Top of SUPPLIED DATA
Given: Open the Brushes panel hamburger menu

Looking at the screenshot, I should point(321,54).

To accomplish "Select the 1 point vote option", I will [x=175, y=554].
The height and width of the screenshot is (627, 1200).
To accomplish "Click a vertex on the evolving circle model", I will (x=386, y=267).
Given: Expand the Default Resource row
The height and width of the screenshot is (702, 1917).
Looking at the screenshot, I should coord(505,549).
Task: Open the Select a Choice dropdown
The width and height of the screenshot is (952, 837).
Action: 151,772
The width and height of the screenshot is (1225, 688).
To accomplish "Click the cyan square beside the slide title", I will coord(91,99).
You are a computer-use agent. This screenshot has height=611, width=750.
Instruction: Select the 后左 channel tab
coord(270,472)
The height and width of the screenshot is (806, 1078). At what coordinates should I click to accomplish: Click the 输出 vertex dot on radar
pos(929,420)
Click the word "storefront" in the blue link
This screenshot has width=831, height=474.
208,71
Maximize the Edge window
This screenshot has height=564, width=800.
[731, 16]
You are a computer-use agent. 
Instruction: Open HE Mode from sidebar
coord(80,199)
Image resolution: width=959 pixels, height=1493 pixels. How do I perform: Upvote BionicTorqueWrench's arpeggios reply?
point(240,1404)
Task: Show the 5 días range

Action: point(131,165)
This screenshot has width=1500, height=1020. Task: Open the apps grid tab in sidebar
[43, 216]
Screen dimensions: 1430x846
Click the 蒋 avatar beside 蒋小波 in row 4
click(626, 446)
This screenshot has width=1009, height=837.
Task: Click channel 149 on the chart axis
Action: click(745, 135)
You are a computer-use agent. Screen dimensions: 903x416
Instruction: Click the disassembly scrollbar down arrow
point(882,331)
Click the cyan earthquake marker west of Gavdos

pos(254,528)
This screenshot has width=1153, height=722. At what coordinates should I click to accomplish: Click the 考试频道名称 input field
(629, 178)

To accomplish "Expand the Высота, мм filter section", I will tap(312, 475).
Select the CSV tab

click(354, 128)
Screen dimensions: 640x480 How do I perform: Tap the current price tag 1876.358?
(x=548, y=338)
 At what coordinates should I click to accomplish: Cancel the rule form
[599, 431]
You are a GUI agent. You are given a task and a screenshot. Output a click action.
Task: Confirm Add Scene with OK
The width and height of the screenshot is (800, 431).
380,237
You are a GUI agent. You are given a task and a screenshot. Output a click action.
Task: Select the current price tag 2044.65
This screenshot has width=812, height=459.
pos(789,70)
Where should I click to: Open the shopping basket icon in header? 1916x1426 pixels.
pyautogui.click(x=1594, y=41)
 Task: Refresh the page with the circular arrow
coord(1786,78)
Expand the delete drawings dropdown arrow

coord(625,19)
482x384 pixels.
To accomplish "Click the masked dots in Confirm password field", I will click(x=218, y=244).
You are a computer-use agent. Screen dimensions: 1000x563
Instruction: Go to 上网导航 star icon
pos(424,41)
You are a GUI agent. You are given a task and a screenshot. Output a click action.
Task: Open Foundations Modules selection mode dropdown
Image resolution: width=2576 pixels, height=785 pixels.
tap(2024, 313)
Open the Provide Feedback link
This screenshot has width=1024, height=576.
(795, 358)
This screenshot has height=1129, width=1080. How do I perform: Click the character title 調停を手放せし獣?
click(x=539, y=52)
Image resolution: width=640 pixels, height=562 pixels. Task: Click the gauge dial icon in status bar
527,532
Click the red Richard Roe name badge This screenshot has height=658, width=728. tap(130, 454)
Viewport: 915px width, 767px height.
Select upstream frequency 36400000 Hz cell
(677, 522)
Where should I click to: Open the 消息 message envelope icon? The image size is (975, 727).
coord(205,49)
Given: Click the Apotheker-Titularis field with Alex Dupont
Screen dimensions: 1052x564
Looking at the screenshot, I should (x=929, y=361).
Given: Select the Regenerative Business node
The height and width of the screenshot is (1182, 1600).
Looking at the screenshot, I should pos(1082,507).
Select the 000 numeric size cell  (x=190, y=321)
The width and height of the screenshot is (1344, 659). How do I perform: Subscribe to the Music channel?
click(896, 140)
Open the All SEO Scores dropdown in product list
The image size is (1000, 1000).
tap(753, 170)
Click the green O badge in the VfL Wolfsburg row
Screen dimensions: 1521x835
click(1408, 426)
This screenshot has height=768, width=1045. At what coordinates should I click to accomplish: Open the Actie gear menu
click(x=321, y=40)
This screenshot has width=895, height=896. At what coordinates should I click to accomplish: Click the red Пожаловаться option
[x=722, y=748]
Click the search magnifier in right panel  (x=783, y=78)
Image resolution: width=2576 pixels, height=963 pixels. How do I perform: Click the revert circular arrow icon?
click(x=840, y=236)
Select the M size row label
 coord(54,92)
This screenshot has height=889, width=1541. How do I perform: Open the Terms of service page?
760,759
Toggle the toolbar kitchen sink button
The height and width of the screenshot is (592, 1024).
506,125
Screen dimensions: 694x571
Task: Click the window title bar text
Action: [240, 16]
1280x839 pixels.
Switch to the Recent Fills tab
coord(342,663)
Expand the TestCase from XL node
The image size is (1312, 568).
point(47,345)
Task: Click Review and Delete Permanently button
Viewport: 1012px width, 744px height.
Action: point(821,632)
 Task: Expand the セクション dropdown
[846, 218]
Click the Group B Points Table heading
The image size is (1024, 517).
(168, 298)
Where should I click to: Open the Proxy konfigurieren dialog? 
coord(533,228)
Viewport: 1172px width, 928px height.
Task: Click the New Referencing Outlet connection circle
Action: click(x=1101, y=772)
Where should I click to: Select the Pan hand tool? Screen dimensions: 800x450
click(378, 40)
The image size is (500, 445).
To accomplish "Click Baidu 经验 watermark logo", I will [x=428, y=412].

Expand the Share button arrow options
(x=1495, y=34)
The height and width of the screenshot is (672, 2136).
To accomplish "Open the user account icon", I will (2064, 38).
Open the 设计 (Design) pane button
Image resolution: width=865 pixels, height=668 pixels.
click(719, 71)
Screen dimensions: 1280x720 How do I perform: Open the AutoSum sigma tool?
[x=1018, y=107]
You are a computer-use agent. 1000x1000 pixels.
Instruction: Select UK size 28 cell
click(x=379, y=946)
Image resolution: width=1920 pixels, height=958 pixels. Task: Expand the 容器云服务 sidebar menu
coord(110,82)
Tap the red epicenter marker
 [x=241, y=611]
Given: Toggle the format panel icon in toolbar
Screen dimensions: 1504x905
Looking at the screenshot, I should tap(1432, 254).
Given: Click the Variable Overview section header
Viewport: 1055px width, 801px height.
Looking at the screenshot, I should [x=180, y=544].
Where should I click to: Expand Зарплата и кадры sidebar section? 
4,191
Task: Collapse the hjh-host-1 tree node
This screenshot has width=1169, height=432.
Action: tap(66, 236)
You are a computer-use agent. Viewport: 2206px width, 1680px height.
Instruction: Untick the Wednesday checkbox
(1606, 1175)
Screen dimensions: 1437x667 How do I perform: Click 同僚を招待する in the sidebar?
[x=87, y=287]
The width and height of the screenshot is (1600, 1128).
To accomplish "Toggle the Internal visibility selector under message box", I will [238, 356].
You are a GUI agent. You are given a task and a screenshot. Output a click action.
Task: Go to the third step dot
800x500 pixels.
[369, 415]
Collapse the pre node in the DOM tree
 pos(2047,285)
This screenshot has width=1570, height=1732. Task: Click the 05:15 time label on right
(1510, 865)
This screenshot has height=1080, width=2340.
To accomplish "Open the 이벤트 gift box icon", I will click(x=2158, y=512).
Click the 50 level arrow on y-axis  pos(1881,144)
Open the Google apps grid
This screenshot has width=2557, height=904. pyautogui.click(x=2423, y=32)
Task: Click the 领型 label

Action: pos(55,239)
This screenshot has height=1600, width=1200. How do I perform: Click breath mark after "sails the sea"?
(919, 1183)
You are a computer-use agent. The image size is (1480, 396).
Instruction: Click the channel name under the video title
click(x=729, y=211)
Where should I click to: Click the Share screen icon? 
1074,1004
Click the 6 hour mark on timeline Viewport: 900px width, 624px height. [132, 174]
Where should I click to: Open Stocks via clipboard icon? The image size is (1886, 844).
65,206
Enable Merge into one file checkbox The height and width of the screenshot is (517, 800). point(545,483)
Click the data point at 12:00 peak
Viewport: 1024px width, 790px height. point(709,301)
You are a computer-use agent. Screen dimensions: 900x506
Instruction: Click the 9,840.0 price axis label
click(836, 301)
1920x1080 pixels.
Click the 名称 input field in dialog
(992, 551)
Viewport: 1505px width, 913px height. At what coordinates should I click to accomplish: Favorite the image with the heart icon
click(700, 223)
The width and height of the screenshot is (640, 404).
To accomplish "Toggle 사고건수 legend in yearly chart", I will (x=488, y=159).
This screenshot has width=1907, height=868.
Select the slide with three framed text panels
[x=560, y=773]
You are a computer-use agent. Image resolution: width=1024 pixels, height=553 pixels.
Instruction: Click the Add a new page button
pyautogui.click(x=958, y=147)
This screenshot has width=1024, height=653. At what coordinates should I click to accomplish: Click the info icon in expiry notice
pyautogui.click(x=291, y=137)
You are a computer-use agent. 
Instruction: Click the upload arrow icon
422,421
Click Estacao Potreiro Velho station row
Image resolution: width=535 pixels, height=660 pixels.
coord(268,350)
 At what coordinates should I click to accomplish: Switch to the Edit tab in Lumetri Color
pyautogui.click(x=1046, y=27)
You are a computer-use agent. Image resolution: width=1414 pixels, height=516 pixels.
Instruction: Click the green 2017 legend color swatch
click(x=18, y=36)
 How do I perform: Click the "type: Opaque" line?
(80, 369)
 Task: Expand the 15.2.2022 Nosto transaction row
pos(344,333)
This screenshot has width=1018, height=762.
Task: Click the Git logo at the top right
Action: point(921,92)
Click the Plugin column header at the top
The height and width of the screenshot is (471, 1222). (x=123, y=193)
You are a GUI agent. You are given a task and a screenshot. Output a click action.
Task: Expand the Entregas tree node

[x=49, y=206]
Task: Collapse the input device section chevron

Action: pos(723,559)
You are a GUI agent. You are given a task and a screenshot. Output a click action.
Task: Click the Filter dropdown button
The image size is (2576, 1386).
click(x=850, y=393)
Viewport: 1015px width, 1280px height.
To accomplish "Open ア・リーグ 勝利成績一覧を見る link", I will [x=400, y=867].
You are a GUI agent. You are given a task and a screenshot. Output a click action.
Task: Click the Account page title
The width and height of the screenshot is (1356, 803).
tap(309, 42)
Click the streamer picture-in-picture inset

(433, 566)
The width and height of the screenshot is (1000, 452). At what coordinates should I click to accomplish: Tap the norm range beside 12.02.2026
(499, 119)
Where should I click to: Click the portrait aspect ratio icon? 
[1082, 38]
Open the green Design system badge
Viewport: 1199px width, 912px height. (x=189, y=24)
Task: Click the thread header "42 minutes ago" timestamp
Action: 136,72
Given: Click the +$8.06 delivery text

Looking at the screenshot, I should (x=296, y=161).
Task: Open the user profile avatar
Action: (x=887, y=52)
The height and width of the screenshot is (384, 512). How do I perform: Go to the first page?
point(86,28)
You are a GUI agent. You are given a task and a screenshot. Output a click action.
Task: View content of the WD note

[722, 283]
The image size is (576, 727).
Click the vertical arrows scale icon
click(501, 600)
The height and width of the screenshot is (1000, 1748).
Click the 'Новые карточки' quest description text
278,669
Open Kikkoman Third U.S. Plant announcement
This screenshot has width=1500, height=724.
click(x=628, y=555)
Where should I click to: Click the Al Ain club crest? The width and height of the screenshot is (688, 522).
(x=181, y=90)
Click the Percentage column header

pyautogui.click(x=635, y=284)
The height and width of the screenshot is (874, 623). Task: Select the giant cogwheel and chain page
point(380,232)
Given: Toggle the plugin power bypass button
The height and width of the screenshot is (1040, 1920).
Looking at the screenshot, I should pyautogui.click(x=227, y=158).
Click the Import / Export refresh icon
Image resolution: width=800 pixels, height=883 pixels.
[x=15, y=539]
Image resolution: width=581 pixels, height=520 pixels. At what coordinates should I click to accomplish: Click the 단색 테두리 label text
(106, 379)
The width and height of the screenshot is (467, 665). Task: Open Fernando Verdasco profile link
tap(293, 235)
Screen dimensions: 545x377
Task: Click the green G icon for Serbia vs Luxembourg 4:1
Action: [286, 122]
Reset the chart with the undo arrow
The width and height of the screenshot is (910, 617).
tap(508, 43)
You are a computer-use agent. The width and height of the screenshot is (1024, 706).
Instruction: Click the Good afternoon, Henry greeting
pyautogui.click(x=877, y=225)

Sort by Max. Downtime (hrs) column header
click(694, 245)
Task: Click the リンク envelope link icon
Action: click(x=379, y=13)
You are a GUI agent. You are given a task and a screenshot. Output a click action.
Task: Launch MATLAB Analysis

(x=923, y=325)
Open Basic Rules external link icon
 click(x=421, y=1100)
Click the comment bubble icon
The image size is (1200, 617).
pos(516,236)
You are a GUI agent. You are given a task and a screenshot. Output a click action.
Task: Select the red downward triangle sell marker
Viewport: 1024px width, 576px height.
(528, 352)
Bottom of SUPPLIED DATA
### DIRECTIONS FOR THIS TASK:
Which lines above include the word "Confirm"? Show each one.

### OUTPUT:
Task: Confirm Add Scene with OK
To accomplish "Click the masked dots in Confirm password field", I will click(x=218, y=244).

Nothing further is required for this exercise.